■ **TASK DETAILS**
Copy the entries exactly, leaving out nothing.

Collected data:
↓

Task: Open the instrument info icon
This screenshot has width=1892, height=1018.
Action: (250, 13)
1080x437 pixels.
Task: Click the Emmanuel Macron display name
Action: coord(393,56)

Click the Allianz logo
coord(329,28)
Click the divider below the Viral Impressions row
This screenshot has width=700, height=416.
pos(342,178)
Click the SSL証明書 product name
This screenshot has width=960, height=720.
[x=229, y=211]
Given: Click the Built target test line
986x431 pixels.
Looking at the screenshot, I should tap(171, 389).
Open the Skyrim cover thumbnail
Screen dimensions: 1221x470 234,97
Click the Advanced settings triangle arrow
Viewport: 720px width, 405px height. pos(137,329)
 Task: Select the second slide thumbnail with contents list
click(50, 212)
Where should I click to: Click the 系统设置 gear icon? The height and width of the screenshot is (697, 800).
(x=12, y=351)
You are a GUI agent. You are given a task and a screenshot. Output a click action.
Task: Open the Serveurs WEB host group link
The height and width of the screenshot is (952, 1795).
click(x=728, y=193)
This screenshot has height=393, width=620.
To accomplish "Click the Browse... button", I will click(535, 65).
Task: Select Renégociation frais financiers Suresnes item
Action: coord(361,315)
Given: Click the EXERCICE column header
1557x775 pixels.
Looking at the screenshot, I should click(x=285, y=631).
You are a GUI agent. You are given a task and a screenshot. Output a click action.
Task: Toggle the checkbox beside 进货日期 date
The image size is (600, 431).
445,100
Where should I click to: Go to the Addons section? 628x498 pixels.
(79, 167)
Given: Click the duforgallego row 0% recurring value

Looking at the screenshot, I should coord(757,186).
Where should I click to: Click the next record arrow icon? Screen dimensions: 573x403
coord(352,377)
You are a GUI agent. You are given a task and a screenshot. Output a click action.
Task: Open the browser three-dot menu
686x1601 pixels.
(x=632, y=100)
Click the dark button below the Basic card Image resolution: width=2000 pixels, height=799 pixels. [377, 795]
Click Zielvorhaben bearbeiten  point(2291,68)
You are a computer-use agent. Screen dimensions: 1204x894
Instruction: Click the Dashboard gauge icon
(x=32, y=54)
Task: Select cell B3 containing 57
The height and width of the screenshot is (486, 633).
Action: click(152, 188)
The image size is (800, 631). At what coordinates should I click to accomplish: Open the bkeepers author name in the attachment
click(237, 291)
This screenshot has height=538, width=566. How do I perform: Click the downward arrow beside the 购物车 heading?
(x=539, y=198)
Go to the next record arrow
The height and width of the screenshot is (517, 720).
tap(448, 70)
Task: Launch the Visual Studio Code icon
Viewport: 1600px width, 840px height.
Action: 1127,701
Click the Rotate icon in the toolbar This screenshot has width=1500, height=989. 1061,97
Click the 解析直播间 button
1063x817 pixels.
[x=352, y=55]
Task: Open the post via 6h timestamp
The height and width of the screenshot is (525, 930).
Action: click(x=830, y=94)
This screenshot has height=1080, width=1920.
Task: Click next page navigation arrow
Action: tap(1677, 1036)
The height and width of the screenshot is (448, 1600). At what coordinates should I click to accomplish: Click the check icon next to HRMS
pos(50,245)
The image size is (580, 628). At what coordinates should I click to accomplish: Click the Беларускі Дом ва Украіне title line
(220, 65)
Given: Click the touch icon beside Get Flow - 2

↑

■ **ANSWER TO THE EXERCISE**
Task: Open the instrument info icon
This screenshot has width=1892, height=1018.
Action: (250, 13)
1080x437 pixels.
Task: Click the Emmanuel Macron display name
Action: coord(393,56)

Click the Allianz logo
coord(329,28)
Click the divider below the Viral Impressions row
This screenshot has width=700, height=416.
pos(342,178)
Click the SSL証明書 product name
This screenshot has width=960, height=720.
[x=229, y=211]
Given: Click the Built target test line
986x431 pixels.
Looking at the screenshot, I should tap(171, 389).
Open the Skyrim cover thumbnail
Screen dimensions: 1221x470 234,97
Click the Advanced settings triangle arrow
Viewport: 720px width, 405px height. pos(137,329)
 Task: Select the second slide thumbnail with contents list
click(50, 212)
Where should I click to: Click the 系统设置 gear icon? The height and width of the screenshot is (697, 800).
(x=12, y=351)
You are a GUI agent. You are given a task and a screenshot. Output a click action.
Task: Open the Serveurs WEB host group link
The height and width of the screenshot is (952, 1795).
click(x=728, y=193)
This screenshot has height=393, width=620.
To accomplish "Click the Browse... button", I will click(535, 65).
Task: Select Renégociation frais financiers Suresnes item
Action: coord(361,315)
Given: Click the EXERCICE column header
1557x775 pixels.
Looking at the screenshot, I should click(x=285, y=631).
You are a GUI agent. You are given a task and a screenshot. Output a click action.
Task: Toggle the checkbox beside 进货日期 date
The image size is (600, 431).
445,100
Where should I click to: Go to the Addons section? 628x498 pixels.
(79, 167)
Given: Click the duforgallego row 0% recurring value

Looking at the screenshot, I should coord(757,186).
Where should I click to: Click the next record arrow icon? Screen dimensions: 573x403
coord(352,377)
You are a GUI agent. You are given a task and a screenshot. Output a click action.
Task: Open the browser three-dot menu
686x1601 pixels.
(x=632, y=100)
Click the dark button below the Basic card Image resolution: width=2000 pixels, height=799 pixels. [377, 795]
Click Zielvorhaben bearbeiten  point(2291,68)
You are a computer-use agent. Screen dimensions: 1204x894
Instruction: Click the Dashboard gauge icon
(x=32, y=54)
Task: Select cell B3 containing 57
The height and width of the screenshot is (486, 633).
Action: click(152, 188)
The image size is (800, 631). At what coordinates should I click to accomplish: Open the bkeepers author name in the attachment
click(237, 291)
This screenshot has height=538, width=566. How do I perform: Click the downward arrow beside the 购物车 heading?
(x=539, y=198)
Go to the next record arrow
The height and width of the screenshot is (517, 720).
tap(448, 70)
Task: Launch the Visual Studio Code icon
Viewport: 1600px width, 840px height.
Action: 1127,701
Click the Rotate icon in the toolbar This screenshot has width=1500, height=989. 1061,97
Click the 解析直播间 button
1063x817 pixels.
[x=352, y=55]
Task: Open the post via 6h timestamp
The height and width of the screenshot is (525, 930).
Action: click(x=830, y=94)
This screenshot has height=1080, width=1920.
Task: Click next page navigation arrow
Action: tap(1677, 1036)
The height and width of the screenshot is (448, 1600). At what coordinates should I click to accomplish: Click the check icon next to HRMS
pos(50,245)
The image size is (580, 628). At what coordinates should I click to accomplish: Click the Беларускі Дом ва Украіне title line
(220, 65)
Given: Click the touch icon beside Get Flow - 2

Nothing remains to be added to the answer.